EXERCISE
Lines of the data that contain the word "computer" are the ones to copy.

RECORDS

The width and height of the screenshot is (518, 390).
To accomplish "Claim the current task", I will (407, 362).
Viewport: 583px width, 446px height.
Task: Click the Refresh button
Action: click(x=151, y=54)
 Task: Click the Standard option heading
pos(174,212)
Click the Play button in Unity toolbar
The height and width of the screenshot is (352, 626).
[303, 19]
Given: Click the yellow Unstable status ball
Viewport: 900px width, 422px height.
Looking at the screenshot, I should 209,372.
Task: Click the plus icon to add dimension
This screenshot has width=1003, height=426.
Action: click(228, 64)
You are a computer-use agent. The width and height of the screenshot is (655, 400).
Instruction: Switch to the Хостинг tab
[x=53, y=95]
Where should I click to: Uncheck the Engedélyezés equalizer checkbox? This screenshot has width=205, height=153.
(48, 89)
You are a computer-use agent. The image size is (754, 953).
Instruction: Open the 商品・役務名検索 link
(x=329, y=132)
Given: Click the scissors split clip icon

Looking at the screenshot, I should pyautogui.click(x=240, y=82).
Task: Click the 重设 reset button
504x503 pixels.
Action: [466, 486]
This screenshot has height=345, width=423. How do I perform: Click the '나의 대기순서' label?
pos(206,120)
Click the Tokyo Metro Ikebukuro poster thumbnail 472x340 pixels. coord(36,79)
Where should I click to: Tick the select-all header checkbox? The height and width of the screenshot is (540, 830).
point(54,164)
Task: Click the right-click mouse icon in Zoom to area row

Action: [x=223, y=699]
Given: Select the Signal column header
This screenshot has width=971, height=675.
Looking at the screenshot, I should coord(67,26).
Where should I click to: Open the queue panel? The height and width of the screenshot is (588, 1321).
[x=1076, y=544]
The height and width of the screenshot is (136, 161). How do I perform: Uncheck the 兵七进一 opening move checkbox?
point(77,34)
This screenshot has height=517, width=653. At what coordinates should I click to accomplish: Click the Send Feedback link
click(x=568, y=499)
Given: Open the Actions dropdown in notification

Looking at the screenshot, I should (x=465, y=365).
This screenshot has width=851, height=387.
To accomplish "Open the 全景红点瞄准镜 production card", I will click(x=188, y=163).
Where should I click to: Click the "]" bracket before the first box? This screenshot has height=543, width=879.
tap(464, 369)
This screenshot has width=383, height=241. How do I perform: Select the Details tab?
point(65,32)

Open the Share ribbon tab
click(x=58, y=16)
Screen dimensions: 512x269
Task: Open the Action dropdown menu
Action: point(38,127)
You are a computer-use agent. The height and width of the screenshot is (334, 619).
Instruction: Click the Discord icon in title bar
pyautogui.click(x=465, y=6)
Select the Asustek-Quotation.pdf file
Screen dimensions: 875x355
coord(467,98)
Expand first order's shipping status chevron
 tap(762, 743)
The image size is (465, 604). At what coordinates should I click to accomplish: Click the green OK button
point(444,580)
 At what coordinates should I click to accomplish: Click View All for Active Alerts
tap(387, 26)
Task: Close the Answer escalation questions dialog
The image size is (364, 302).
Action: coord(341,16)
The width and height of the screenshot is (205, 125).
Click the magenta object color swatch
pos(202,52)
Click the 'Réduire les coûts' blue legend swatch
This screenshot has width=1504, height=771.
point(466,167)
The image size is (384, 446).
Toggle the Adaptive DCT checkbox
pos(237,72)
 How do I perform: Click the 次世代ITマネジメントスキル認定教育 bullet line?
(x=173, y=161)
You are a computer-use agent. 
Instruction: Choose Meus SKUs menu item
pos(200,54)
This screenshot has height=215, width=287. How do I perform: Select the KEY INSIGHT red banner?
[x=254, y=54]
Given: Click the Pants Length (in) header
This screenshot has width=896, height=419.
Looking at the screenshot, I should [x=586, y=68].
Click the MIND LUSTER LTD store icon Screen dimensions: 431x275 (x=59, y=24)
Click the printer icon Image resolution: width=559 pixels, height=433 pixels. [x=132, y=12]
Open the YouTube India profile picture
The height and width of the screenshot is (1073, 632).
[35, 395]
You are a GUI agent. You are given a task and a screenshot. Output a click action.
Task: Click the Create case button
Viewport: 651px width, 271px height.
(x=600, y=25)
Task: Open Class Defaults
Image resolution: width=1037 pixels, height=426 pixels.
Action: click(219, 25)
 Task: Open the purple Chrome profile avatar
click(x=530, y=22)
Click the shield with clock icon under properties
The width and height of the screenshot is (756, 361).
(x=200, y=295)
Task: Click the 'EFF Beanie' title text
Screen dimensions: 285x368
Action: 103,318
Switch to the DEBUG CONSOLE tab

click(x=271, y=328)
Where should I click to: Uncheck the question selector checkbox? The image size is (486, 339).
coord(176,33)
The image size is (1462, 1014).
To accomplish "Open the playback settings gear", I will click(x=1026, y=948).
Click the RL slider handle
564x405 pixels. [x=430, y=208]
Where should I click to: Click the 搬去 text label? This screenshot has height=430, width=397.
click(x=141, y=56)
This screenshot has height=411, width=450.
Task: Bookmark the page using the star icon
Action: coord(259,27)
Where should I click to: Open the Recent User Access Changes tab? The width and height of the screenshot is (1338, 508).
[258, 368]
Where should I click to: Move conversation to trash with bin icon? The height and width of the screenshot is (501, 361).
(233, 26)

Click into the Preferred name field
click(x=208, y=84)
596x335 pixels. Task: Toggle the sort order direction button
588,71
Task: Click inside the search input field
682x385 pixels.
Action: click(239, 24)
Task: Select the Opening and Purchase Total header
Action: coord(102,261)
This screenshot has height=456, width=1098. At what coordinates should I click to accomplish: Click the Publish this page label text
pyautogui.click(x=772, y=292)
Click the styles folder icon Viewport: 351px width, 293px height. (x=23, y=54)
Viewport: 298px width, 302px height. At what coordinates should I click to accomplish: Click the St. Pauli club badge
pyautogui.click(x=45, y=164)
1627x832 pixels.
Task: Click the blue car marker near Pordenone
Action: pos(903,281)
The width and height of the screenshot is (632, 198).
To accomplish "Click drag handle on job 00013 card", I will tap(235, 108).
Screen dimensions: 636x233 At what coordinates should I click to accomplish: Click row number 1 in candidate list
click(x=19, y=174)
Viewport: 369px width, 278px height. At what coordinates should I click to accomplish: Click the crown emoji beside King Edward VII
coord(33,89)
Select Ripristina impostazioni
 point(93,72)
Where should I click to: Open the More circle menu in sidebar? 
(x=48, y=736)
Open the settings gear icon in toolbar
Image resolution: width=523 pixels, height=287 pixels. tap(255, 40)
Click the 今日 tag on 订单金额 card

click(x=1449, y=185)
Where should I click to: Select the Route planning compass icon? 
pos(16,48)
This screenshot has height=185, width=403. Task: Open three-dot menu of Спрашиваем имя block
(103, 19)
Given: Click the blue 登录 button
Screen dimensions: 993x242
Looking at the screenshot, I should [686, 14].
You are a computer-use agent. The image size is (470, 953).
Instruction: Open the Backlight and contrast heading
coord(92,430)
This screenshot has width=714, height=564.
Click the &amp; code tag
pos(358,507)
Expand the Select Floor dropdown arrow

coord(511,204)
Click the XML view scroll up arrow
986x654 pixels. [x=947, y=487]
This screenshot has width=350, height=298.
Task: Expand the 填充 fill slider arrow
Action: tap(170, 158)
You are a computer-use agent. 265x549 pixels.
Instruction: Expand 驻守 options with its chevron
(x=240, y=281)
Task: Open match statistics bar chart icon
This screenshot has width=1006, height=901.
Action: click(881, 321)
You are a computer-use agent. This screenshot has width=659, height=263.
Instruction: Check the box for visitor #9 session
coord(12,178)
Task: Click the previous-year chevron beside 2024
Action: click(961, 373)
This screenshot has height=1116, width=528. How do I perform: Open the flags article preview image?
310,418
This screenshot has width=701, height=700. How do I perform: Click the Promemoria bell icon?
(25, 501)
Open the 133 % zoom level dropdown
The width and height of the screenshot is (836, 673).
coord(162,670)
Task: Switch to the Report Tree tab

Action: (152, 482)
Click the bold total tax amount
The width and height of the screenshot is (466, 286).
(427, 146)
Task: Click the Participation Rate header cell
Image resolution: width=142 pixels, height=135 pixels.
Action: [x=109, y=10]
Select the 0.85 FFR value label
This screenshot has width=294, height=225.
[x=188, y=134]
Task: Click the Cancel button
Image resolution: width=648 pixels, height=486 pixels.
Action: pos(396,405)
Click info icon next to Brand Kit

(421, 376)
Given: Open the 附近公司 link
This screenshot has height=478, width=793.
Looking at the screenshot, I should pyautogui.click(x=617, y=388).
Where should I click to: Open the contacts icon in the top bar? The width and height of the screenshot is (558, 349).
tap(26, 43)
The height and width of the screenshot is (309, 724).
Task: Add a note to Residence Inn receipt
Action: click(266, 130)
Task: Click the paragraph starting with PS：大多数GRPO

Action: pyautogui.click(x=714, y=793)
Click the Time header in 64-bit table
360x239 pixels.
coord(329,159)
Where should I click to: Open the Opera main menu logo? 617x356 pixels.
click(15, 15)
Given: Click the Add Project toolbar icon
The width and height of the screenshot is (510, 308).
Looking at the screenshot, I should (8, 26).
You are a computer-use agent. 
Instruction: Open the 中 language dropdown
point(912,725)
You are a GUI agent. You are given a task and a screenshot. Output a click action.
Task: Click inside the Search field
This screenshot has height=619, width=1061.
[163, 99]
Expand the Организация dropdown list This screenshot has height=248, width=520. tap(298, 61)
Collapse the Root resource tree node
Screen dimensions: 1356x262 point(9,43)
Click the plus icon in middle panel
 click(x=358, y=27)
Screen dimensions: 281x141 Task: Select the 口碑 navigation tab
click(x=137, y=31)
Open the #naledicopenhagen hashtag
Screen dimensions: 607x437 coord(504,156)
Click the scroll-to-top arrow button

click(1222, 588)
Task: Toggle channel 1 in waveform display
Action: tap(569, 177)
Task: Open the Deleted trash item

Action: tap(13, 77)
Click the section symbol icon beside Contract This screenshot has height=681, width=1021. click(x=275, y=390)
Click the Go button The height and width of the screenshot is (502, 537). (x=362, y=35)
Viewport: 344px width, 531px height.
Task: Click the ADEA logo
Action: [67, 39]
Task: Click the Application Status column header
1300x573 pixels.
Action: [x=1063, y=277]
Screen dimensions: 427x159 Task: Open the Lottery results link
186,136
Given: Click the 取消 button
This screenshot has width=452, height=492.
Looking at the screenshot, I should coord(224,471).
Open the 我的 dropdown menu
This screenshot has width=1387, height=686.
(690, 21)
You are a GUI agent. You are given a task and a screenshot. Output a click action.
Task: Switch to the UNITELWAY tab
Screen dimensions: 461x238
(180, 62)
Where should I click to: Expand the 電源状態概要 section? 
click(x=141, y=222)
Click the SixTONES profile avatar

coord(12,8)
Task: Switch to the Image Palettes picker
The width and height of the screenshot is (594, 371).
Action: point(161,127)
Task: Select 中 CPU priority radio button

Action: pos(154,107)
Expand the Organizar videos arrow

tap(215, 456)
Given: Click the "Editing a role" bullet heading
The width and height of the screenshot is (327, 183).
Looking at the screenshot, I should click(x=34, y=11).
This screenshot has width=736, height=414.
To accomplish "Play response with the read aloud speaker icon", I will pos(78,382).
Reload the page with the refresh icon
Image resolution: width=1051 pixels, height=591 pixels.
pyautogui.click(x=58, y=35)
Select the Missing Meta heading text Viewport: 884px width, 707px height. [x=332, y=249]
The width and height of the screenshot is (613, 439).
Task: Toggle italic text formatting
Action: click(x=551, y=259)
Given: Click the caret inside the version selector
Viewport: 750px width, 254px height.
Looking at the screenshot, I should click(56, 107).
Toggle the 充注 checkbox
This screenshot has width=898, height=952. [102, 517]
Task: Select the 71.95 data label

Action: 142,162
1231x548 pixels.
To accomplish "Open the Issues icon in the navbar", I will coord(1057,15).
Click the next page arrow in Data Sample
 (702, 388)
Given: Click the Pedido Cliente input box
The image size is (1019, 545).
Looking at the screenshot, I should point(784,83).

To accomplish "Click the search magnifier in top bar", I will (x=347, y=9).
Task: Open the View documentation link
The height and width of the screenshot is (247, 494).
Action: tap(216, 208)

REPLY TO THE TASK
You are a computer-use agent. The width and height of the screenshot is (655, 400).
You are a computer-use agent. The image size is (754, 953).
You are a computer-use agent. The height and width of the screenshot is (334, 619).
You are a computer-use agent. 
You are a computer-use agent. The image size is (470, 953).
You are a computer-use agent. 265x549 pixels.
You are a computer-use agent. This screenshot has width=659, height=263.
You are a computer-use agent. 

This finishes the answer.